Copy exactly the line containing "Open the CRLF line separator selector" and all lines after it, through the last line of the material below; omit everything before it.

INPUT Start Marker

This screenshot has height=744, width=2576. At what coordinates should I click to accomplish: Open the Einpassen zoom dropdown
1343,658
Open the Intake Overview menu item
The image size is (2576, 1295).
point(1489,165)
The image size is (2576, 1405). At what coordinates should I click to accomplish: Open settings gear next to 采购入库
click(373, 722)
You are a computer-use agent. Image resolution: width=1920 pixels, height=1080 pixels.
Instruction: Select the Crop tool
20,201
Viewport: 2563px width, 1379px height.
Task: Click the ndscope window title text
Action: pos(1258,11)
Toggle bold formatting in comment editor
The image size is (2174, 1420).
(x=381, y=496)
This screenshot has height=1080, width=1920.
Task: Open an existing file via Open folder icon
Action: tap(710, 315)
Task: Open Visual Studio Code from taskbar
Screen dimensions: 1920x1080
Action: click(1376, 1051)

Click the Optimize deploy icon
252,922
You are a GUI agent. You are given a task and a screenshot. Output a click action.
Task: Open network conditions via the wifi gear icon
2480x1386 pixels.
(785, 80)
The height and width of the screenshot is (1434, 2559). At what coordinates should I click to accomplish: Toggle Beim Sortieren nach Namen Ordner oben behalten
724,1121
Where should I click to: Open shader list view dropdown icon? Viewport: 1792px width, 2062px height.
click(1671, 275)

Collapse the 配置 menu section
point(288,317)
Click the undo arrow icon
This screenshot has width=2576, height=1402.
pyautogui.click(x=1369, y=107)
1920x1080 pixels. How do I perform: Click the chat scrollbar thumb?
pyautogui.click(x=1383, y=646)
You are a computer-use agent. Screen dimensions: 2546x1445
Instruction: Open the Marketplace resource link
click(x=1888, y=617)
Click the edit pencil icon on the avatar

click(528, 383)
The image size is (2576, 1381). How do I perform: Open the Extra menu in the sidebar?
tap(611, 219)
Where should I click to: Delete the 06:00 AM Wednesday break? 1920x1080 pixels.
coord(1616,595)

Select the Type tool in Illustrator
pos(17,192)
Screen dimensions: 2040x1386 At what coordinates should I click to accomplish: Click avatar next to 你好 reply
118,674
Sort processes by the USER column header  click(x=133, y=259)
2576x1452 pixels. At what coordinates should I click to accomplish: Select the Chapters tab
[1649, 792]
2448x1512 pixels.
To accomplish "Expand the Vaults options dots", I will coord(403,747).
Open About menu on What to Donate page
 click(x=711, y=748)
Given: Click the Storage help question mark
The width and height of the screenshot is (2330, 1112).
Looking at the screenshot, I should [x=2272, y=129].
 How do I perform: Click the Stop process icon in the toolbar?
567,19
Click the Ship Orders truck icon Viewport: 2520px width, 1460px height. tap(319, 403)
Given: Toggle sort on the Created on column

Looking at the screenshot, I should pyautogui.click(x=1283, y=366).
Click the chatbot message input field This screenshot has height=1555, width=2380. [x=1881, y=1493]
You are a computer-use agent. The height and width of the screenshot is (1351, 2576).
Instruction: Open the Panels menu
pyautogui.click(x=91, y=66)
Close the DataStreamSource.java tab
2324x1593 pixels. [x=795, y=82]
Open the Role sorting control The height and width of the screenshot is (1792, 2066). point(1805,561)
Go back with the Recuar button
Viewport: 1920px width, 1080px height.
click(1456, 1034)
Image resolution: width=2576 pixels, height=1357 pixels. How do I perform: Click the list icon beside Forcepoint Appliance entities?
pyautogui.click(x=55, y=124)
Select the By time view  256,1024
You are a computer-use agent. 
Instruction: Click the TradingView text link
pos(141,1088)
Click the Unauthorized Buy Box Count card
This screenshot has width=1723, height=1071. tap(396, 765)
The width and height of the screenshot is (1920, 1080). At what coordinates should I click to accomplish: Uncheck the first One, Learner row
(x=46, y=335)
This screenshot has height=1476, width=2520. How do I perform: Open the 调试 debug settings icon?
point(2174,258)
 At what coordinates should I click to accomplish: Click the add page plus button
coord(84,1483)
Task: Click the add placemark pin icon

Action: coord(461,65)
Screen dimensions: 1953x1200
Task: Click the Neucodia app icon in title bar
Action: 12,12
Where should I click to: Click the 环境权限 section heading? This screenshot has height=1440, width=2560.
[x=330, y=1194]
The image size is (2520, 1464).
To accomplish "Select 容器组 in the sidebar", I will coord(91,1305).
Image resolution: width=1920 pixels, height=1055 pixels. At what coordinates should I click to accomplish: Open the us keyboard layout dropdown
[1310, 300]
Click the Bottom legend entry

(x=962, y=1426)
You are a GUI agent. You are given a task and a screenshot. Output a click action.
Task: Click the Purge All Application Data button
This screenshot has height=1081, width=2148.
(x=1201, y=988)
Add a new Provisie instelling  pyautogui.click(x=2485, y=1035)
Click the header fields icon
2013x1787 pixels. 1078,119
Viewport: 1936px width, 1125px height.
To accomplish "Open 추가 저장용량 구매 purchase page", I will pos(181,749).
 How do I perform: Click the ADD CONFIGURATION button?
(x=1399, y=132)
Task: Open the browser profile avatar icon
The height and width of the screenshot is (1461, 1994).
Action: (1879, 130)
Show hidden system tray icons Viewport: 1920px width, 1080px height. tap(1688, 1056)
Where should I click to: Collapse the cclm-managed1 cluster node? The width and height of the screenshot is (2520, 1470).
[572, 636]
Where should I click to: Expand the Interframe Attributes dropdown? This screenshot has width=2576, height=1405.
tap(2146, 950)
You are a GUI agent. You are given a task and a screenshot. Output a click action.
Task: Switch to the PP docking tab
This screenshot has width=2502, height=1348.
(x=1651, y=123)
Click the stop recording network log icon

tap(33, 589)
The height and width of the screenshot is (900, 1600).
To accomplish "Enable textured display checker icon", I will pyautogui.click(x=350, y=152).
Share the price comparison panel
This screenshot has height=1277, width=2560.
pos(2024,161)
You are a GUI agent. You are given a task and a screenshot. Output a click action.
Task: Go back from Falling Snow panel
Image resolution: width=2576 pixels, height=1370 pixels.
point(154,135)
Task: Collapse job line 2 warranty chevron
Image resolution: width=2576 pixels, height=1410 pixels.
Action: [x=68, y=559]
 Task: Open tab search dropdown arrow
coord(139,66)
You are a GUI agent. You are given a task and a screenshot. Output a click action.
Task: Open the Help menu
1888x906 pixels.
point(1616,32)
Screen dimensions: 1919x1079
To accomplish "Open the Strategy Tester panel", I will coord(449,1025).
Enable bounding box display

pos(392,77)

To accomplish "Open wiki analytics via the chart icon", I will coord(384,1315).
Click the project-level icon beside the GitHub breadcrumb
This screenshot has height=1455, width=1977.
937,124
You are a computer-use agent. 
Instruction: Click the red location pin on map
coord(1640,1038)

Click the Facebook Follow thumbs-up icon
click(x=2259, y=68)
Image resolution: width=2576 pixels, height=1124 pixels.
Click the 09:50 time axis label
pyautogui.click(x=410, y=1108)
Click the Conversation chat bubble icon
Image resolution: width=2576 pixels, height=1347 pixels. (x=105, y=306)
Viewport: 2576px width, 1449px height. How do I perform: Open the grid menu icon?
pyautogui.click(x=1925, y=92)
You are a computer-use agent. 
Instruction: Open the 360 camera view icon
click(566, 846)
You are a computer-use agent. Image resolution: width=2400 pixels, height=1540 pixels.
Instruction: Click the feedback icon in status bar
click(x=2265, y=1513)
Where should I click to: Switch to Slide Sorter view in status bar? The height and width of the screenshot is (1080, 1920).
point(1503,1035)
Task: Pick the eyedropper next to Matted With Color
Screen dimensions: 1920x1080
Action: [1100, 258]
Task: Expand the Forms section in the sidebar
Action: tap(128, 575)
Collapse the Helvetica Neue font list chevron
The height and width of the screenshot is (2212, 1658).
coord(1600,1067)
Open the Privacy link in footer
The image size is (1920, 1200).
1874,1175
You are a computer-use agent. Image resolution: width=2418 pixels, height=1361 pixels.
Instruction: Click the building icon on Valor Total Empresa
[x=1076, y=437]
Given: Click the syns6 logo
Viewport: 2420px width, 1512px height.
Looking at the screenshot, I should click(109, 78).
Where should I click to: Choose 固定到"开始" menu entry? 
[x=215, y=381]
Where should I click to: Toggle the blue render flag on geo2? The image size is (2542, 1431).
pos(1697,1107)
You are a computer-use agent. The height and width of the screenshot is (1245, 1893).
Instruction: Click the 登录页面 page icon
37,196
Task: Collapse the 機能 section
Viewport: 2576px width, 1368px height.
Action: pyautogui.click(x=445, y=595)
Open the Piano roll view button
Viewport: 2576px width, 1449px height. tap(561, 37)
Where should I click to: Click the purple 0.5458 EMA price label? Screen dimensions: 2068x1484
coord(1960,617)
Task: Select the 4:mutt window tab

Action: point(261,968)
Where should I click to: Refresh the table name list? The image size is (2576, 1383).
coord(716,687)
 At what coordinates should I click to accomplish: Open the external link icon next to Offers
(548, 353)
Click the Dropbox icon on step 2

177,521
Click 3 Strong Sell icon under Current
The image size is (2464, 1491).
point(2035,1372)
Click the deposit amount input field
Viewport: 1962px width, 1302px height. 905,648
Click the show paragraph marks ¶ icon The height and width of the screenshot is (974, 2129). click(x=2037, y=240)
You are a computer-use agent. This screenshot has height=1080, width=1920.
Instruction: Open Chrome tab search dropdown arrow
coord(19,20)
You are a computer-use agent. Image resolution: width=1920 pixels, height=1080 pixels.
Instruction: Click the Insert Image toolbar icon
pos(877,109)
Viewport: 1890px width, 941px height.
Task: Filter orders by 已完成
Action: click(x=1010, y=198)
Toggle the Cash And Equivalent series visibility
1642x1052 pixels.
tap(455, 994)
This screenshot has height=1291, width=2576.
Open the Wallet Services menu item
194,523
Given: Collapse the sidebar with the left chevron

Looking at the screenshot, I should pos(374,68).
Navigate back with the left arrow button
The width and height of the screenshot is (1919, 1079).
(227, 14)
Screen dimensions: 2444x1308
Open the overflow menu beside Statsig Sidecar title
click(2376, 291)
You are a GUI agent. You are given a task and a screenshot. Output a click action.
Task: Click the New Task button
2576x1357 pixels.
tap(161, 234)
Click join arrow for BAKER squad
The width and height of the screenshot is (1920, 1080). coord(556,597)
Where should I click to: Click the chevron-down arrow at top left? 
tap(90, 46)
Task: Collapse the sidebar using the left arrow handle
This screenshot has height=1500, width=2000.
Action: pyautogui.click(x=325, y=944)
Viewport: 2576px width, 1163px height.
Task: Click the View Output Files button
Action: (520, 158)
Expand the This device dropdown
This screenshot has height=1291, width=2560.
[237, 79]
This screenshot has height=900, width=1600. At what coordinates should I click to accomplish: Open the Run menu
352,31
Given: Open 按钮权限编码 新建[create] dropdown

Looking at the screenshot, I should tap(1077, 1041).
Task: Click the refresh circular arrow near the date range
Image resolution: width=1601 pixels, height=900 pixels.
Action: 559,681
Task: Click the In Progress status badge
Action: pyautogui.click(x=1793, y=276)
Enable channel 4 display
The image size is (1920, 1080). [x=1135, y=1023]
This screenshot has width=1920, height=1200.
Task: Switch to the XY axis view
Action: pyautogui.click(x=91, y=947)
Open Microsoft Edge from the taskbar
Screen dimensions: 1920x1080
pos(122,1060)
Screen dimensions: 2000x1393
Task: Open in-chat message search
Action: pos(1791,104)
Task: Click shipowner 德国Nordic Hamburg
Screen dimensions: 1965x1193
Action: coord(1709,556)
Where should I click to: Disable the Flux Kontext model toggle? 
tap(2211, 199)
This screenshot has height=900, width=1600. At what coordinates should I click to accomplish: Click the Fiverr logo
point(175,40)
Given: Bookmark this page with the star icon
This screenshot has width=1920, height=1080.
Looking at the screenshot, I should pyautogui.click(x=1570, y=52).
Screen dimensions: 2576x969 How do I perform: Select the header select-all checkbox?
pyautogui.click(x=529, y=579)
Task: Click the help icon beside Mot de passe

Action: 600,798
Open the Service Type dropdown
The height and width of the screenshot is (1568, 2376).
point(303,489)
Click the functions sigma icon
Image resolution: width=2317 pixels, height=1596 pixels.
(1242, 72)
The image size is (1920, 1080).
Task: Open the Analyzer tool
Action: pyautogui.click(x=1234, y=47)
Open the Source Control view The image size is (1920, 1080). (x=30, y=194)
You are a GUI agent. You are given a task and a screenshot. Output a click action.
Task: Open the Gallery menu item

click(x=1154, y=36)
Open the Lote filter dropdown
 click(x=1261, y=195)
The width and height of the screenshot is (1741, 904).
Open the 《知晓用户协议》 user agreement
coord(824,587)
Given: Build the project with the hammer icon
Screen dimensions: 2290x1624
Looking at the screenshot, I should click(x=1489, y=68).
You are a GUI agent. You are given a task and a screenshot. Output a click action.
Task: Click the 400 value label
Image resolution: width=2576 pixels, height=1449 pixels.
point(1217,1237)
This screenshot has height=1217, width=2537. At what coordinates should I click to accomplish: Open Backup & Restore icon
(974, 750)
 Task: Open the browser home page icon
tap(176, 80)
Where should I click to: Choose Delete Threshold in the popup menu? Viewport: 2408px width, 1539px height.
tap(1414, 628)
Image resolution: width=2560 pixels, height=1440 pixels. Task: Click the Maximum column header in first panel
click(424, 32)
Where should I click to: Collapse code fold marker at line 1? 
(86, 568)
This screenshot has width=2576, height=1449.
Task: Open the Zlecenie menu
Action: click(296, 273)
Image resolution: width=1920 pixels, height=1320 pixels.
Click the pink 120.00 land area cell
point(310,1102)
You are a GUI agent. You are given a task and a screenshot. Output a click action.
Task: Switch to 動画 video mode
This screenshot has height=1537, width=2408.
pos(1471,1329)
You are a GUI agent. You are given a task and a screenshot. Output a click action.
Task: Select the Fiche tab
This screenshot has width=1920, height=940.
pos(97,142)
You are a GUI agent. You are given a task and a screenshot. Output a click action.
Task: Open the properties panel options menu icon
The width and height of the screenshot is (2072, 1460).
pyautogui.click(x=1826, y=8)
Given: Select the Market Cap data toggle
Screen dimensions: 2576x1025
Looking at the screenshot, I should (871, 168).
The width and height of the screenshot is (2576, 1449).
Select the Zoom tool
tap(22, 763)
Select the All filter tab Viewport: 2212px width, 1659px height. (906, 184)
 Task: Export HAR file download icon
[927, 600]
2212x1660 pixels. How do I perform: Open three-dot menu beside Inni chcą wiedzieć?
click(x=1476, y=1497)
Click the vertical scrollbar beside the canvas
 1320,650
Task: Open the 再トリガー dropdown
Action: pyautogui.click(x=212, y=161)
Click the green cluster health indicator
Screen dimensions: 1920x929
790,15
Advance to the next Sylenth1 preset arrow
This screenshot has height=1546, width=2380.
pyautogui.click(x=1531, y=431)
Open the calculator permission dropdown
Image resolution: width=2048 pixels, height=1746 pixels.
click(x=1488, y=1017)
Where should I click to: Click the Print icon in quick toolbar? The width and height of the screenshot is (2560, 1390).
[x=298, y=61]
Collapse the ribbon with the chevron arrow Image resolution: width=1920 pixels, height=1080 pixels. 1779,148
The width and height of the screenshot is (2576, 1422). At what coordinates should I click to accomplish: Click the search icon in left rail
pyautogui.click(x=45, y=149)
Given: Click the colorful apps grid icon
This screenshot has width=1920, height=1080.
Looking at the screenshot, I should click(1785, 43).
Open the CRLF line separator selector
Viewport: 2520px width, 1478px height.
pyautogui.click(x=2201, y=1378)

INPUT End Marker

→ **RESPONSE TO THE TASK**:
Open the CRLF line separator selector
Viewport: 2520px width, 1478px height.
pyautogui.click(x=2201, y=1378)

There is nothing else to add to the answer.